Les membres de l’APW ont également mis en exergue les insuffisances enregistrées matière de maintenance des appareils de radiologie et d’imagerie médicale. Le seuil IRM et la quasi-totalité des scanners sont en panne. Même l’EH Dr Benzerdjeb n’échappe pas à cette paralysie. En outre, quelques élus bien au fait des tracasseries que rencontrent les malades ont évoqué des situations dramatiques dûes aux fréquentes pannes des appareils d’imagerie occasionnant des dépenses parfois au-dessous des moyens du malade. Par ailleurs un élu s’est interrogé sur la vocation géographie de l’EH Dr Benzerdjeb qui accueille de nombreux malades d’autres wilayas quand ceux de la Wilaya d’Ain Temouchent sont contraints pour des soins disponibles at-home de se déplacer ailleurs.

Un phénomène qui, du reste, n’est pas en soi anormal puisque les hôpitaux sont publiques et ouverts à tous les algériens mais dans le cas de l’EH Dr Benzerdjeb l’abus est patent. D’autant que la plupart des hôpitaux du pays recèle et des compétences et des moyens suffisants. Dans leur exposé les membres de l’APW ont aussi souligné les besoins élémentaires des différentes polycliniques et leur prise en charge matérielle en les dotant d’appareils de radio, de chirurgie dentaire, de produits de laboratoire et de diagnostic médical.

La question récurrente des ambulances a également retenu l’attention des élus qui ont proposé que chaque centre de santé soit équipé d’un véhicule médicalisé. De plus il y a lieu de procéder à des aménagements dans les unités de soins de l’intérieur de la Wilaya comme à Ain Tolba, Oulhaça qui sera prochainement dotée d’un hôpital de 120 lits, Hassi El-Ghella, Tamazoura, Oued Sebbah etc..

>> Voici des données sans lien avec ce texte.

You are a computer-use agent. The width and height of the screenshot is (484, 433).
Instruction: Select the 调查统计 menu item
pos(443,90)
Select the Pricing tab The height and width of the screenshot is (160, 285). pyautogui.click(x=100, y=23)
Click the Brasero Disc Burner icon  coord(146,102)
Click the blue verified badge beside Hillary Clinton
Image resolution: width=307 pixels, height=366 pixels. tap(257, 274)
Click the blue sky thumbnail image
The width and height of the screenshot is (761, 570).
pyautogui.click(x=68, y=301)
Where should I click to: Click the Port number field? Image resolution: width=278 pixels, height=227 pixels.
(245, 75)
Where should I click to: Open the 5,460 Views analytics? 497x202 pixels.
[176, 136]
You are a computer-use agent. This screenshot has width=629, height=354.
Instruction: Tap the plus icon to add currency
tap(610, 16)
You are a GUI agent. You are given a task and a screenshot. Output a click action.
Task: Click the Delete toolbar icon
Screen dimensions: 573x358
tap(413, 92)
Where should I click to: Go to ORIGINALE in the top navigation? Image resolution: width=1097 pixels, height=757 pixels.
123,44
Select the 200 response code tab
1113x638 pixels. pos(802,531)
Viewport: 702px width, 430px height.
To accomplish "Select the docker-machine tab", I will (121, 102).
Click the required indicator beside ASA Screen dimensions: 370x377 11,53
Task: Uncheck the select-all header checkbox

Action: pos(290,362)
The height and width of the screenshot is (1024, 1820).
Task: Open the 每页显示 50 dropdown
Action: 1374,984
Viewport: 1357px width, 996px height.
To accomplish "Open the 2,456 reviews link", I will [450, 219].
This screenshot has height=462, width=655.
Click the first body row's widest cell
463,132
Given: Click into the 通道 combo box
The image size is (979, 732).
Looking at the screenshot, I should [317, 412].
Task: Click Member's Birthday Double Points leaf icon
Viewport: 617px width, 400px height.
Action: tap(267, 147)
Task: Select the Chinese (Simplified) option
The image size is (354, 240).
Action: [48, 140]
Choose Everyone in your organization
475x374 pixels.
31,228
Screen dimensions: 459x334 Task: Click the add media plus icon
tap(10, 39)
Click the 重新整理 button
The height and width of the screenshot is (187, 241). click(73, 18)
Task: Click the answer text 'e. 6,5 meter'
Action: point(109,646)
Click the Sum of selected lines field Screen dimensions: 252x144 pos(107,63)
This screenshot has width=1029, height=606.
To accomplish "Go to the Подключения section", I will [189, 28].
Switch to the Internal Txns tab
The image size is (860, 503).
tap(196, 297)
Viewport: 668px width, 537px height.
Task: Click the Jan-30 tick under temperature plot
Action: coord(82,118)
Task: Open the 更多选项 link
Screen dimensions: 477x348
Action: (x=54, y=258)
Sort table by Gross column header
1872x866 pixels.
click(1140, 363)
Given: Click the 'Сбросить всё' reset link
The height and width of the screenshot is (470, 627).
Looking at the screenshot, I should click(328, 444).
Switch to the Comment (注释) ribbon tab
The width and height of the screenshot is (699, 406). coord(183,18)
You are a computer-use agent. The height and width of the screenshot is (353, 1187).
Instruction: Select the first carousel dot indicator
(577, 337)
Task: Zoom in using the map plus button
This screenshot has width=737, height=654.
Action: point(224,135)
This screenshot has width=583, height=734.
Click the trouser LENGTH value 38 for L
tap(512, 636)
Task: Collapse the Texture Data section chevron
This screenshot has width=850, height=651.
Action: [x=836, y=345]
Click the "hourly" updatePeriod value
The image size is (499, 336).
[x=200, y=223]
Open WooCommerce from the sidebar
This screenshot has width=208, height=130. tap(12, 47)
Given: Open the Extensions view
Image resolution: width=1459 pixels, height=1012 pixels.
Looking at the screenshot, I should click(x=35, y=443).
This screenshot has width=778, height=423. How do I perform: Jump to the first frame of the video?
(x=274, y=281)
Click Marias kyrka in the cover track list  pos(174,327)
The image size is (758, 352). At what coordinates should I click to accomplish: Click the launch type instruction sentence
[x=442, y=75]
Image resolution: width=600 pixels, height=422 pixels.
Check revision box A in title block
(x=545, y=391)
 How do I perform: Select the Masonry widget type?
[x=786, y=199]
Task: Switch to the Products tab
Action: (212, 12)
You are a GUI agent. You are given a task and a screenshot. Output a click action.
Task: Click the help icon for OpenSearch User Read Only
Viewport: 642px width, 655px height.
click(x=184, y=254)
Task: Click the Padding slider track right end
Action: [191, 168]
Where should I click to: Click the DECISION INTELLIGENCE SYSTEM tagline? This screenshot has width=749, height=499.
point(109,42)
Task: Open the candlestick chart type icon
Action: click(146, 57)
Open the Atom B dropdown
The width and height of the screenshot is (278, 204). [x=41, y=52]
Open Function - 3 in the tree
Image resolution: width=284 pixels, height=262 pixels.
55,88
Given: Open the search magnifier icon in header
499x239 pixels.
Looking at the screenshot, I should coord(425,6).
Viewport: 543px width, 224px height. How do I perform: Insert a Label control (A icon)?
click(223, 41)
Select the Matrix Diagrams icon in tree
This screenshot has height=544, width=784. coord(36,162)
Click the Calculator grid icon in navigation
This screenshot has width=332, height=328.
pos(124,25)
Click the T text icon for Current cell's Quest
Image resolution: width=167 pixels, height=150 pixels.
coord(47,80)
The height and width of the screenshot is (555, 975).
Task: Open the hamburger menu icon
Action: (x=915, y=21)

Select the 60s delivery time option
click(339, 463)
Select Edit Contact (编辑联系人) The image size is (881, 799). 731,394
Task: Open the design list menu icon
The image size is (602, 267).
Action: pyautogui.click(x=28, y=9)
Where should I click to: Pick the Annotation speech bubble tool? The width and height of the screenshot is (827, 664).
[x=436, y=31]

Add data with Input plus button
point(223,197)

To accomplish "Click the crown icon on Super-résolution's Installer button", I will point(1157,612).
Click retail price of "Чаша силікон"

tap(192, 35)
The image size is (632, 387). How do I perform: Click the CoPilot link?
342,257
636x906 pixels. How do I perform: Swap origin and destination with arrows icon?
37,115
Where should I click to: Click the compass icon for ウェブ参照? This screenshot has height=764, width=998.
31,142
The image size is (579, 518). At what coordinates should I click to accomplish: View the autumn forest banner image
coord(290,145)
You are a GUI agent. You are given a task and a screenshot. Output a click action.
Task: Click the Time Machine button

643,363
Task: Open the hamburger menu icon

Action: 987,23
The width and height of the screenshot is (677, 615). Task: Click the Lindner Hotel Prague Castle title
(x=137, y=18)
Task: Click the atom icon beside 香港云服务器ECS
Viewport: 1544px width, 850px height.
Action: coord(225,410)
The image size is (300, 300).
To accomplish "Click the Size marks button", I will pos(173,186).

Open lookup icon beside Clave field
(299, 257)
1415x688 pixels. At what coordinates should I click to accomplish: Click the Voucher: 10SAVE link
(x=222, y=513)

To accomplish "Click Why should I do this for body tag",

La commission n’a pas omis de rappeler la nécessité de remplacer l’actuelle bâtisse abritant le service des urgences médicales et chirurgicales par une structure moderne répondant aux normes internationales. Le Wali dans son intervention préliminaire a informé l’assistance de la décision du ministère de la santé qui vient de notifier son accord pour la conversion de l’ancienne maternité en service des urgences. Cette dernière d’après ce que nous savons mérite une expertise approfondie au niveau de la structure du sol afin d’éliminer tout risque probable. Sa position est un atout puisque elle est mitoyenne à l’hôpital Ahmed Médeghri. Le secteur a assurément progressé grâce aux investissements engagés par l’État et aux efforts constants des autorités locales sachant que la santé constitue une préoccupation majeure des citoyens.

La Wilaya d’Ain Temouchent a grandement étoffé son potentiel sanitaire . Il s’agira de combler les lacunes soulevées notamment par une meilleure prise en charge des questions liées à l’imagerie médicale et aux analyses de laboratoire qui reviennent chères voire impossibles à réaliser quand les ressources du malade sont faibles. Un système de santé performant et surtout proche des personnes démunies, voilà la finalité de la politique souhaitée par les populations. En obtenant l’inscription d’un établissement hospitalier de 120 lits dans une zone reculée comme Oulhaça le Wali Mr Mabrouk ouled Abdennebi s’inscrit dans cette optique.